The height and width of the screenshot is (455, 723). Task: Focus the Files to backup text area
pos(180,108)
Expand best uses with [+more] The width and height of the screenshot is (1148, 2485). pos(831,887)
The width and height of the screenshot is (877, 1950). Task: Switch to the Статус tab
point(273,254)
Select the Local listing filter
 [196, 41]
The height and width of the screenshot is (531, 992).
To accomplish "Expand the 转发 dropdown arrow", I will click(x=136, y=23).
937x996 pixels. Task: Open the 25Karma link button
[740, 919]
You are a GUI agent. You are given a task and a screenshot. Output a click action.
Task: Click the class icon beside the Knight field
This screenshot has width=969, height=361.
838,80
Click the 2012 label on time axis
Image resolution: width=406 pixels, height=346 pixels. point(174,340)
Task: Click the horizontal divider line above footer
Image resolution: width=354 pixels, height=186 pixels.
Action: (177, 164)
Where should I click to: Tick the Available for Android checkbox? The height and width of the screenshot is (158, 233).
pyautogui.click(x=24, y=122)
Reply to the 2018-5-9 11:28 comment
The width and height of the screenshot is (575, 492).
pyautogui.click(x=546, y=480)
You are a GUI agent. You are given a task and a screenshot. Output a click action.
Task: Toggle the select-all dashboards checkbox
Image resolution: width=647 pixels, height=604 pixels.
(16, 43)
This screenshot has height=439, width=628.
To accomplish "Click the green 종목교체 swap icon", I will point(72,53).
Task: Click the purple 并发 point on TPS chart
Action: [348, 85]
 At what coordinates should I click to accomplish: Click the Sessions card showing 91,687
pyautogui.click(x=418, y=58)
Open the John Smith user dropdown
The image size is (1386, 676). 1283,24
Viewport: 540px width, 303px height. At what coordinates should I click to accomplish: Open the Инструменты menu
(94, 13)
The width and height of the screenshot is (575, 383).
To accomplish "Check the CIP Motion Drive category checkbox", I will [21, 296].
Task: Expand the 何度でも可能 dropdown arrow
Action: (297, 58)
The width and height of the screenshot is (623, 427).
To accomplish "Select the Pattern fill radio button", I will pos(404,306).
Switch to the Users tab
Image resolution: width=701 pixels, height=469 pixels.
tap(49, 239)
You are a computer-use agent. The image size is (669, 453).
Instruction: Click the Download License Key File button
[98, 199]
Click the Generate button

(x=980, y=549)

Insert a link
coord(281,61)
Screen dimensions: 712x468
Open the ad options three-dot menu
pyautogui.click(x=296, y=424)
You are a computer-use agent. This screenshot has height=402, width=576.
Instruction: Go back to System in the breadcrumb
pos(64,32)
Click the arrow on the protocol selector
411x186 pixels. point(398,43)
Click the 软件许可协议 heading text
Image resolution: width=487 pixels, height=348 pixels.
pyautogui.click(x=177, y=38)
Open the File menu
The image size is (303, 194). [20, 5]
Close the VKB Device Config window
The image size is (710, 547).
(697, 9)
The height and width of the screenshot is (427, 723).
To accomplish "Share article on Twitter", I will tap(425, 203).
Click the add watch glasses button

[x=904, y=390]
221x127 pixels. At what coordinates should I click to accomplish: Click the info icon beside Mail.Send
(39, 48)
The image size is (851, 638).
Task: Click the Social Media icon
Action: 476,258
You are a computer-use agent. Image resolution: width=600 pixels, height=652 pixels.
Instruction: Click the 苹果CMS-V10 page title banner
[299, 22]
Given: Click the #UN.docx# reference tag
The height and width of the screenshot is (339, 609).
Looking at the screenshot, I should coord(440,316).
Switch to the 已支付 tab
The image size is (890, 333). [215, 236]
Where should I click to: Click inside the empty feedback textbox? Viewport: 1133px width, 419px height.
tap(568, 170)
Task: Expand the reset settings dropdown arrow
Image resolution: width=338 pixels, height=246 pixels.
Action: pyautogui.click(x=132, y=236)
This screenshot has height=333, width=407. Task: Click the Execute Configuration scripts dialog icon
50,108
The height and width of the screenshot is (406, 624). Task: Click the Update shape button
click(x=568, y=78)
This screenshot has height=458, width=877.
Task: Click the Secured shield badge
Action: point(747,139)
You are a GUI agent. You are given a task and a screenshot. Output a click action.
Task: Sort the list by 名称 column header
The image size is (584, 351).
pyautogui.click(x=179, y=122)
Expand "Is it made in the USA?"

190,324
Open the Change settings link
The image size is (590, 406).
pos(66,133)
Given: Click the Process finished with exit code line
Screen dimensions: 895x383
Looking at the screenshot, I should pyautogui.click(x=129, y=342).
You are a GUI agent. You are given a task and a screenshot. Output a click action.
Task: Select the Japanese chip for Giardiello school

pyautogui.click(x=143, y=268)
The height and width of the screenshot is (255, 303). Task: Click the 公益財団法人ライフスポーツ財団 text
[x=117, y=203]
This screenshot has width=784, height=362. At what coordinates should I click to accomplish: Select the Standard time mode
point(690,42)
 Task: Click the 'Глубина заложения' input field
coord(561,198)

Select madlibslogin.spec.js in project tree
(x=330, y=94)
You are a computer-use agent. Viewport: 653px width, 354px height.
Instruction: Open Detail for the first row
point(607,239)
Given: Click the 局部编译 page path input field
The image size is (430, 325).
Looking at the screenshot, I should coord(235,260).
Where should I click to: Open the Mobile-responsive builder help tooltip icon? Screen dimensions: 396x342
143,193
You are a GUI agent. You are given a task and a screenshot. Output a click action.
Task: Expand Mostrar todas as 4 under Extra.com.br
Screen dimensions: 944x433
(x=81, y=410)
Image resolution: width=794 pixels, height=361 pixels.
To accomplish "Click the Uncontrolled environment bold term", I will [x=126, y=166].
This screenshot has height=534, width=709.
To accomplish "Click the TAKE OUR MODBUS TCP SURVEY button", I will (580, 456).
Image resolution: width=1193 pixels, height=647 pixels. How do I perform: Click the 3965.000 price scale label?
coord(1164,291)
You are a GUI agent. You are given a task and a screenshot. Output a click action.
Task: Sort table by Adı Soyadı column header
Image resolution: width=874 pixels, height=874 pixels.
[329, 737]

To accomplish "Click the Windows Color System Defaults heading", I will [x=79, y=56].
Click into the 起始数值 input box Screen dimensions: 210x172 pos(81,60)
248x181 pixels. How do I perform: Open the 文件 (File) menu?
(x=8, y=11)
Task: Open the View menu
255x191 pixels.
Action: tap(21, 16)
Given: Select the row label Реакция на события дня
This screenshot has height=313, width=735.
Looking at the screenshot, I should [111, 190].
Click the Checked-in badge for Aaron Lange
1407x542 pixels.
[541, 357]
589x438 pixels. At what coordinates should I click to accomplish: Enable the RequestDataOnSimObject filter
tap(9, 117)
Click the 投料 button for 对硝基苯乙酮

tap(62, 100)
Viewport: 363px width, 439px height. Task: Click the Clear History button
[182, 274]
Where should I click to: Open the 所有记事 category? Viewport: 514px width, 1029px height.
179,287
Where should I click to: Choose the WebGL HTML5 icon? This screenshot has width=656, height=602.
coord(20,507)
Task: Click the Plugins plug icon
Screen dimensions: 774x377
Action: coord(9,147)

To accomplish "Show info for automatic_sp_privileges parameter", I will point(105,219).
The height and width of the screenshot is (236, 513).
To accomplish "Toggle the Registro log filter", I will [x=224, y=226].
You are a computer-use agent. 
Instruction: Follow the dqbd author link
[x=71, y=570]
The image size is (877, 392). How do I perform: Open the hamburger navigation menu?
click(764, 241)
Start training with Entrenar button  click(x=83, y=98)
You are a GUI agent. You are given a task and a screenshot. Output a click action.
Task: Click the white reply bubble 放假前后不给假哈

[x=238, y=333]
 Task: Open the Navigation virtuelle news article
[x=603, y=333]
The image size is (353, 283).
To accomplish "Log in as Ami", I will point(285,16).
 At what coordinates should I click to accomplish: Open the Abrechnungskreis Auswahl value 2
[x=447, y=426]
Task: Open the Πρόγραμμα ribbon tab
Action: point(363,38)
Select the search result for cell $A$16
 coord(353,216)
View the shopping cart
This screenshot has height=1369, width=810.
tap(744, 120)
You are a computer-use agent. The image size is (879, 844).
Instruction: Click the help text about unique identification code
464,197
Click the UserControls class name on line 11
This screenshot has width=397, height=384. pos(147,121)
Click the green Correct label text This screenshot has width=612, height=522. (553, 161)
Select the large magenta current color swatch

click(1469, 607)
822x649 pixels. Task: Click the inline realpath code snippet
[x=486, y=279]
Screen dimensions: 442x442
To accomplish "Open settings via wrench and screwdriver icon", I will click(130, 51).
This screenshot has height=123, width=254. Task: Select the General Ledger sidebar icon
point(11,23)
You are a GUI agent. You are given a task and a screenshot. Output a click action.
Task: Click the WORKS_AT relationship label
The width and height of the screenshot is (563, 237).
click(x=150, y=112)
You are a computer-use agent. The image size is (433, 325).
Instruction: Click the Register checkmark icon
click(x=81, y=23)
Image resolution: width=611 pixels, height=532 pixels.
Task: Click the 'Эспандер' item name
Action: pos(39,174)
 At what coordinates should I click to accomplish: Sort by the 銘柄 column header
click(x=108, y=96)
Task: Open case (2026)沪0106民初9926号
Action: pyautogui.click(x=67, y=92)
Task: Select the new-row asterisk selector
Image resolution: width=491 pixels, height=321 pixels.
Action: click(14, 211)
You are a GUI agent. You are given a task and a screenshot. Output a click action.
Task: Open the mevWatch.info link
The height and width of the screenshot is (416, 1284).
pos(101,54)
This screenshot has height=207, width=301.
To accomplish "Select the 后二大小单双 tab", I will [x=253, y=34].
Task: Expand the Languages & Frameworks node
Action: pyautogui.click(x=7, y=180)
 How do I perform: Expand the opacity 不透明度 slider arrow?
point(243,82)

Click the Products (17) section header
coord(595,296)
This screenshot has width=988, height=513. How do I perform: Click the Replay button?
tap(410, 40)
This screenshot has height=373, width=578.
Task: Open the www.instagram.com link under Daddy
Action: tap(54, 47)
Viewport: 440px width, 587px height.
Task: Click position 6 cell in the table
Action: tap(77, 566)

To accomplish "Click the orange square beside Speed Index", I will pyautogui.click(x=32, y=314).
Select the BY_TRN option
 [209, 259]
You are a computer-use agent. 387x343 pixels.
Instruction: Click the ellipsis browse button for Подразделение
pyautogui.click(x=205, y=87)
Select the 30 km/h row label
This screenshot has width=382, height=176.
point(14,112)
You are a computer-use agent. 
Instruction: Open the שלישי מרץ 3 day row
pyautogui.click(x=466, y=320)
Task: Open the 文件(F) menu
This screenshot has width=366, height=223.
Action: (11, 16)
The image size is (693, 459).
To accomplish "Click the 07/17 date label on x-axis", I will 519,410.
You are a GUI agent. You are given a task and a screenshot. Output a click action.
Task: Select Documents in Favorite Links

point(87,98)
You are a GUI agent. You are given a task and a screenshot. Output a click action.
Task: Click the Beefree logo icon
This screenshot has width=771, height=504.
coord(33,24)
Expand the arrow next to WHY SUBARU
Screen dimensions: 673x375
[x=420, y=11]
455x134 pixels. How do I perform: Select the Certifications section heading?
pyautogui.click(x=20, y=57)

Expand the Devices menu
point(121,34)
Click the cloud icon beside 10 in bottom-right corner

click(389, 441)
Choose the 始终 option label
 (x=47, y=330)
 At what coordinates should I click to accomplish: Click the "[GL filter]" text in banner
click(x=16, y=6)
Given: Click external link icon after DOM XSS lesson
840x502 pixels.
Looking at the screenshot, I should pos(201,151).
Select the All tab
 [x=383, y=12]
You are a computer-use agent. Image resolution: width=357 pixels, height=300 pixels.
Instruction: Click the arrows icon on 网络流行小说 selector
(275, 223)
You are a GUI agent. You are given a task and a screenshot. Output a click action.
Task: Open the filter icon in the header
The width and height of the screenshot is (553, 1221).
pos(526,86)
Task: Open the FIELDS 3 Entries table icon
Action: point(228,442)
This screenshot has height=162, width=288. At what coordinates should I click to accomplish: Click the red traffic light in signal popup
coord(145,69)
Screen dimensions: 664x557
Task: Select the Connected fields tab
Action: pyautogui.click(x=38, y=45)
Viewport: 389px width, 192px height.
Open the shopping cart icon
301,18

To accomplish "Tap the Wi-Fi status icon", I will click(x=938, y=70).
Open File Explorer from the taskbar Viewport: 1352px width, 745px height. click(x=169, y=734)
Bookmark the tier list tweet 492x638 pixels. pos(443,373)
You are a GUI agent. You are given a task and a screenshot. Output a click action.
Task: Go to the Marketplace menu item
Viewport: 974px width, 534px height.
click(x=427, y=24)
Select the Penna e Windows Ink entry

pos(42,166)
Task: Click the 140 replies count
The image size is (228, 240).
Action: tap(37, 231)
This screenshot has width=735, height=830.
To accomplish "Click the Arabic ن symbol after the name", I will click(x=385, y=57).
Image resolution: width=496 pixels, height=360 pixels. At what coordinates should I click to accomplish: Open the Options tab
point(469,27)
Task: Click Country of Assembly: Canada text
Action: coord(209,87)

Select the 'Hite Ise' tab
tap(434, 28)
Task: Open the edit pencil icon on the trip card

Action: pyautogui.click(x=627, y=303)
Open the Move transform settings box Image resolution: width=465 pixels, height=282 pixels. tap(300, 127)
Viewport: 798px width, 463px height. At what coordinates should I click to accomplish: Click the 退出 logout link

■ ■ ■ ■ ■

▸ PROMPT
Every line of the material that holds the word "settings" must be found and copied.

▸ THE ANSWER
Task: Expand the reset settings dropdown arrow
Open the Change settings link
To accomplish "Open settings via wrench and screwdriver icon", I will click(130, 51).
Open the Move transform settings box Image resolution: width=465 pixels, height=282 pixels. tap(300, 127)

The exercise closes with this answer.